*** SUPPLIED MATERIAL Section Begins ***

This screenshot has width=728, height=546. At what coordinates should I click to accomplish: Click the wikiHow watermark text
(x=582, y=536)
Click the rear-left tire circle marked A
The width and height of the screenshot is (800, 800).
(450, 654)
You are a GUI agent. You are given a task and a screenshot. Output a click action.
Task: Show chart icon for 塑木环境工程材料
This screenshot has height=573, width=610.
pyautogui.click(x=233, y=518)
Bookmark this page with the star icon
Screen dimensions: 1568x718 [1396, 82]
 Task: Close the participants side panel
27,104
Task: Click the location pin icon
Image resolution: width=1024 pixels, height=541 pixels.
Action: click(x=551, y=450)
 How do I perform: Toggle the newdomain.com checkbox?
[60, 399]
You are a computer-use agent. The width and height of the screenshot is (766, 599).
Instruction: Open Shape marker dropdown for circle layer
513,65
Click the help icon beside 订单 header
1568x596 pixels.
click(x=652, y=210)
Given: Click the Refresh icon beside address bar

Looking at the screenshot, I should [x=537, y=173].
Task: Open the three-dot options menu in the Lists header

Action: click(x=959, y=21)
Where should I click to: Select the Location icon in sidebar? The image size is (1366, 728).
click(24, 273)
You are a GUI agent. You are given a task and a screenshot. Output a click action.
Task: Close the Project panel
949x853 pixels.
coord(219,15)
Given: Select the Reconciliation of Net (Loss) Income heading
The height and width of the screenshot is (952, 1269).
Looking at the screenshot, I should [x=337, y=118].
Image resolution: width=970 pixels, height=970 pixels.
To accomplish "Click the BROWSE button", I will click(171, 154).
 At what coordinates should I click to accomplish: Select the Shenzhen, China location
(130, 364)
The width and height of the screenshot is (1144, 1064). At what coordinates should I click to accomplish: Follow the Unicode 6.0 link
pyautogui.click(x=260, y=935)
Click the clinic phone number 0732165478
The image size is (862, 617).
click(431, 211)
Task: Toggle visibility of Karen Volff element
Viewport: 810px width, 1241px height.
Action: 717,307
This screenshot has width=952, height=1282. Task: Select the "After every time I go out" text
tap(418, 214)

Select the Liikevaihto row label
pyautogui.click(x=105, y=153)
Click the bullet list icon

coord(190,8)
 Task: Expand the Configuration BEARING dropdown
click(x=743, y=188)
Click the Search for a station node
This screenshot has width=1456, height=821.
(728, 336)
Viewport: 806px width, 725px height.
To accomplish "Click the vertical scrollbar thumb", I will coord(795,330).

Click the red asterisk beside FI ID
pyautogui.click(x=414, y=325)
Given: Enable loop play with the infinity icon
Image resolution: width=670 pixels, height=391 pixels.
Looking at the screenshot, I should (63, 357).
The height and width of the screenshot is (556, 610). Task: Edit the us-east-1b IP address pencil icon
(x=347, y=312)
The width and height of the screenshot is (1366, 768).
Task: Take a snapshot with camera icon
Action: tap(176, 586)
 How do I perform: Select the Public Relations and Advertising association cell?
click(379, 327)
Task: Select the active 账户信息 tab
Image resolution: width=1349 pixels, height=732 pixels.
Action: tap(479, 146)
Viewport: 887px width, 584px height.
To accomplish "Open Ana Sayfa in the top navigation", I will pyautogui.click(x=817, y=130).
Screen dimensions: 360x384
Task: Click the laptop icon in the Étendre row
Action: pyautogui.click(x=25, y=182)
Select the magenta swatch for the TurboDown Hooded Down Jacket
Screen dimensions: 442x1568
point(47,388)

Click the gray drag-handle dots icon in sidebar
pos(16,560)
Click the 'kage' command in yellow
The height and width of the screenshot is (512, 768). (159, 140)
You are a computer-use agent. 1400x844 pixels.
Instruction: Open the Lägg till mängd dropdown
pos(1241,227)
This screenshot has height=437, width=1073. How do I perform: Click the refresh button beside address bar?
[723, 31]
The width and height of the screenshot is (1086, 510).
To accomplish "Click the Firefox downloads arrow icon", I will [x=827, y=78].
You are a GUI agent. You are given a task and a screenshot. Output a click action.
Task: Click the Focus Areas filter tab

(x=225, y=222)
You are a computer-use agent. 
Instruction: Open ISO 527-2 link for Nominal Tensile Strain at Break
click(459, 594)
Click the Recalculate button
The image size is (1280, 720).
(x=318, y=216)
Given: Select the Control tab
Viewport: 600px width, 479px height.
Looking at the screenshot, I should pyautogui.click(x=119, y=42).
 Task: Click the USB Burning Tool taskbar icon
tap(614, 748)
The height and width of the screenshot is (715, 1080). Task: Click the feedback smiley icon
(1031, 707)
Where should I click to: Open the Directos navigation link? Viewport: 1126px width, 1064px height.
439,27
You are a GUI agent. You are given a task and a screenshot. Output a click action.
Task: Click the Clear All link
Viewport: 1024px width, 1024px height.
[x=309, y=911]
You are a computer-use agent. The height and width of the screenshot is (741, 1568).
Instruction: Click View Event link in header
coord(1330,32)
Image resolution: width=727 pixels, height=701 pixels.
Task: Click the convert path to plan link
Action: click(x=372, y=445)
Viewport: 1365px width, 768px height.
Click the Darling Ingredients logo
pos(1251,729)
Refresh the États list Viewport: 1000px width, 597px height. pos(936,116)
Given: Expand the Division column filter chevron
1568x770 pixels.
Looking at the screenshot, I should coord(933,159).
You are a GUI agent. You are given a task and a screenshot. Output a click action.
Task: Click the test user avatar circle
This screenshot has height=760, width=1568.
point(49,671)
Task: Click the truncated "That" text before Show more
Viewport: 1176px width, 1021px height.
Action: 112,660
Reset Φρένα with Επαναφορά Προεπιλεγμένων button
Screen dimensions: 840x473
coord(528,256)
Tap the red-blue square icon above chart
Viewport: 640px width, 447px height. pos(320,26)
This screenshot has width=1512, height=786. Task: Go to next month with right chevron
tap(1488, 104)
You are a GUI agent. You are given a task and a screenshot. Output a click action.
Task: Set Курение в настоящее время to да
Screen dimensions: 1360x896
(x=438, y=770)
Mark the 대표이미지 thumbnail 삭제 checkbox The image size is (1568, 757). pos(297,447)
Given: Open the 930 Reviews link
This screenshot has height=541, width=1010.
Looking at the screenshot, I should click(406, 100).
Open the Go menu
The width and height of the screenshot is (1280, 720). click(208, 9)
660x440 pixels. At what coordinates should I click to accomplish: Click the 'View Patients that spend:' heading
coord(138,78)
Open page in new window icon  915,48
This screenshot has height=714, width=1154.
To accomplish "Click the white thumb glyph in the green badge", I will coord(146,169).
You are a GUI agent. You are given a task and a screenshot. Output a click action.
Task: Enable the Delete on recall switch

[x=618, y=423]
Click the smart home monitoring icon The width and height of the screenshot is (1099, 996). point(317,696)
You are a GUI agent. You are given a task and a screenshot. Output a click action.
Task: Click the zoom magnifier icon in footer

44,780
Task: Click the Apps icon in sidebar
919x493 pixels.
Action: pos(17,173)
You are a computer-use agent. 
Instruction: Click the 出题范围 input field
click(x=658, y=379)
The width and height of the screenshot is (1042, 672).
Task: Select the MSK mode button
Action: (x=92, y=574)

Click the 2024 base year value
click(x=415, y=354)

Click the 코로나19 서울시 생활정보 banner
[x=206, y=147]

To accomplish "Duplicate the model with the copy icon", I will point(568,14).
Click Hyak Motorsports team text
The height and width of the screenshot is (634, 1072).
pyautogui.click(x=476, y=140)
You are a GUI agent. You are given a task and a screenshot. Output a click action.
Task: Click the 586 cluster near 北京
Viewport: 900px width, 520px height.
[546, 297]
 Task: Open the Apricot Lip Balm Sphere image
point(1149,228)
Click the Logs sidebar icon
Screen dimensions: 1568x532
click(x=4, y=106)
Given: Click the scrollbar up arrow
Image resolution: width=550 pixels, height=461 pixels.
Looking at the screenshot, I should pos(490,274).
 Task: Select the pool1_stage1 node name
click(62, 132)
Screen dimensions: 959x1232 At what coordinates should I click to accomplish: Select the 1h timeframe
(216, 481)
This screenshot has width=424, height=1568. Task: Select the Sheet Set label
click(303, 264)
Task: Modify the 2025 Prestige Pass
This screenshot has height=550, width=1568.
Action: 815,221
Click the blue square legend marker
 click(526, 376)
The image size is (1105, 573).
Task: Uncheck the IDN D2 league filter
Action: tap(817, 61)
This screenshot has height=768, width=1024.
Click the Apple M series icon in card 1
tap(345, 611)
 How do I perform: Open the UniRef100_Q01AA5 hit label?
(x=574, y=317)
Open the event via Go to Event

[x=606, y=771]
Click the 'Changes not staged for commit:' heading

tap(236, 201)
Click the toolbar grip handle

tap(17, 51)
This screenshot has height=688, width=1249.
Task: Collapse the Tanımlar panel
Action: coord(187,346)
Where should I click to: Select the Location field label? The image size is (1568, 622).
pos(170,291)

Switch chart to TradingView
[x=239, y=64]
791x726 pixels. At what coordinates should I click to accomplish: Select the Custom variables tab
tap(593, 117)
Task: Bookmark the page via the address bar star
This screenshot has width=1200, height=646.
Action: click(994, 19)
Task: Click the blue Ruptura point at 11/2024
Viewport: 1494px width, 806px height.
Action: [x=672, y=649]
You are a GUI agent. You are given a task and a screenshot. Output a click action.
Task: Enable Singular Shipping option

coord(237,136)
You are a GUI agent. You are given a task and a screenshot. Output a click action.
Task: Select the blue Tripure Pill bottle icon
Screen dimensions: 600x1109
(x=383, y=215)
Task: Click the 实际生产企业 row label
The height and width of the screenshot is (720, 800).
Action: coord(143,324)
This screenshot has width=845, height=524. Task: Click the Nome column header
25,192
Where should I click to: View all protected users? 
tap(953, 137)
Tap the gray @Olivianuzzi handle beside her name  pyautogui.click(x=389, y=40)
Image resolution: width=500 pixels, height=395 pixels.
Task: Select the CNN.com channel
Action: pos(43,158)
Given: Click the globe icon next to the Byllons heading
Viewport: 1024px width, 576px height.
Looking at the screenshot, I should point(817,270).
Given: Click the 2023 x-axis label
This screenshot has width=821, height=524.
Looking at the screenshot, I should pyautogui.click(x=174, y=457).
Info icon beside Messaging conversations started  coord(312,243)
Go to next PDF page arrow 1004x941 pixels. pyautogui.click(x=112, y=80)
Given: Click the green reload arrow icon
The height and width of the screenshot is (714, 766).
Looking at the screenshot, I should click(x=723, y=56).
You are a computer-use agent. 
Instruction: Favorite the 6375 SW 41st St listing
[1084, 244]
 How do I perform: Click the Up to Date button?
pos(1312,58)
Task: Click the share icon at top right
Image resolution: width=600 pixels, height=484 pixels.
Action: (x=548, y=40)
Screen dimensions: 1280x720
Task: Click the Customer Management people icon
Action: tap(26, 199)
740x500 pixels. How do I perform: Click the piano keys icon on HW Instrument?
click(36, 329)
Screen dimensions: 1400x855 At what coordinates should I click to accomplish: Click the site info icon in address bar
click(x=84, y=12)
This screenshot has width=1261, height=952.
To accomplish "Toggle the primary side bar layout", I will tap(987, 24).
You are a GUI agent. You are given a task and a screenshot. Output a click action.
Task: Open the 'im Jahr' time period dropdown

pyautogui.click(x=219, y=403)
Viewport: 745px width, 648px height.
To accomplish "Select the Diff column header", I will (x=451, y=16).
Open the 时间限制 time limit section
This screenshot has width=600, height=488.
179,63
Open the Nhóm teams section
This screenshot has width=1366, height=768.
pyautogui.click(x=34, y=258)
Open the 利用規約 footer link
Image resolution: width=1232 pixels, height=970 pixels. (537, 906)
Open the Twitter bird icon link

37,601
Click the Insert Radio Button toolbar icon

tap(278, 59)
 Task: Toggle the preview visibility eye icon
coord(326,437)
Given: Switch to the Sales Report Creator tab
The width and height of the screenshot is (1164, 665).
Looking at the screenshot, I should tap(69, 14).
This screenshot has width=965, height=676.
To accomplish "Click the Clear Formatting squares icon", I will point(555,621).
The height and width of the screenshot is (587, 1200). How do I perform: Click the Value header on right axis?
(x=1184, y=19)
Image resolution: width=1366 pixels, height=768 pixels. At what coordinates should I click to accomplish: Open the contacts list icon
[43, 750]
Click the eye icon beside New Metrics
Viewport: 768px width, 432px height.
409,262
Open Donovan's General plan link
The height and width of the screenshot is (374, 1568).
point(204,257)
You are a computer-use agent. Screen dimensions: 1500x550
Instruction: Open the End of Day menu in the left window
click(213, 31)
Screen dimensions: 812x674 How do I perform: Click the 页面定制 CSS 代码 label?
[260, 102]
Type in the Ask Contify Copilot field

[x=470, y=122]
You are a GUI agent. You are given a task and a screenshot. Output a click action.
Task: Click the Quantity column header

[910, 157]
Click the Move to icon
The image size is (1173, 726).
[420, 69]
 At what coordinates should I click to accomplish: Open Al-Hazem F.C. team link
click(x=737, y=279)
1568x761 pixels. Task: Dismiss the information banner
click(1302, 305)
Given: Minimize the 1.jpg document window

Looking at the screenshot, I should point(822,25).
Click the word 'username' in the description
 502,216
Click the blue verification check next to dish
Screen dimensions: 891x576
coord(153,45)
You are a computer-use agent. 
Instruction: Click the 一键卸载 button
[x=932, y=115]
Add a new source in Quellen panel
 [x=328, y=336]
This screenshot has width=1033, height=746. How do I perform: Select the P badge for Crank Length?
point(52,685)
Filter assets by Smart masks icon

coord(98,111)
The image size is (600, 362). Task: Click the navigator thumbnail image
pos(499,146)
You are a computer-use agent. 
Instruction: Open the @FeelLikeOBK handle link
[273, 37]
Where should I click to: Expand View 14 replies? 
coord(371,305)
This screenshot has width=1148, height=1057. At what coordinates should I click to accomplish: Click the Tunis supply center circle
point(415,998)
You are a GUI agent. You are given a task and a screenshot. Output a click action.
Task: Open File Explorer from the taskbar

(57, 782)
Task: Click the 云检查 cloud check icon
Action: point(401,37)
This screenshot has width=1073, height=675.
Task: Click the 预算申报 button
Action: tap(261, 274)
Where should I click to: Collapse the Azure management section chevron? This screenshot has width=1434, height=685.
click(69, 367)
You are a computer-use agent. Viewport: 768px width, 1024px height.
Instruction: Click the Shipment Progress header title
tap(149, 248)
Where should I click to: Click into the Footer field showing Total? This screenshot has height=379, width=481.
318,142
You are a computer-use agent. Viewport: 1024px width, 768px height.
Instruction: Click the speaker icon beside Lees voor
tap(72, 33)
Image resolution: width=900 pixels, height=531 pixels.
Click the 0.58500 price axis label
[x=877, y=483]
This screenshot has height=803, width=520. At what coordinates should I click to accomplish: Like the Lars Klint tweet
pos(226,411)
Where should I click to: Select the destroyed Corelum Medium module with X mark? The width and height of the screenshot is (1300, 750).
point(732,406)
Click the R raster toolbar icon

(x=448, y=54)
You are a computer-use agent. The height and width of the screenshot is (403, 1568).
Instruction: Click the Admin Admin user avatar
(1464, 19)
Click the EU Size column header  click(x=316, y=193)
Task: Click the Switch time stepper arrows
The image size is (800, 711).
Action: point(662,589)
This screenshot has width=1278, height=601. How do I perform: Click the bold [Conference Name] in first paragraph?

*** SUPPLIED MATERIAL Section Ends ***

● WORK INSTRUCTION
In the listing above, how many lines include the string "scrollbar"? Say only the number.

● EXERCISE OUTPUT
2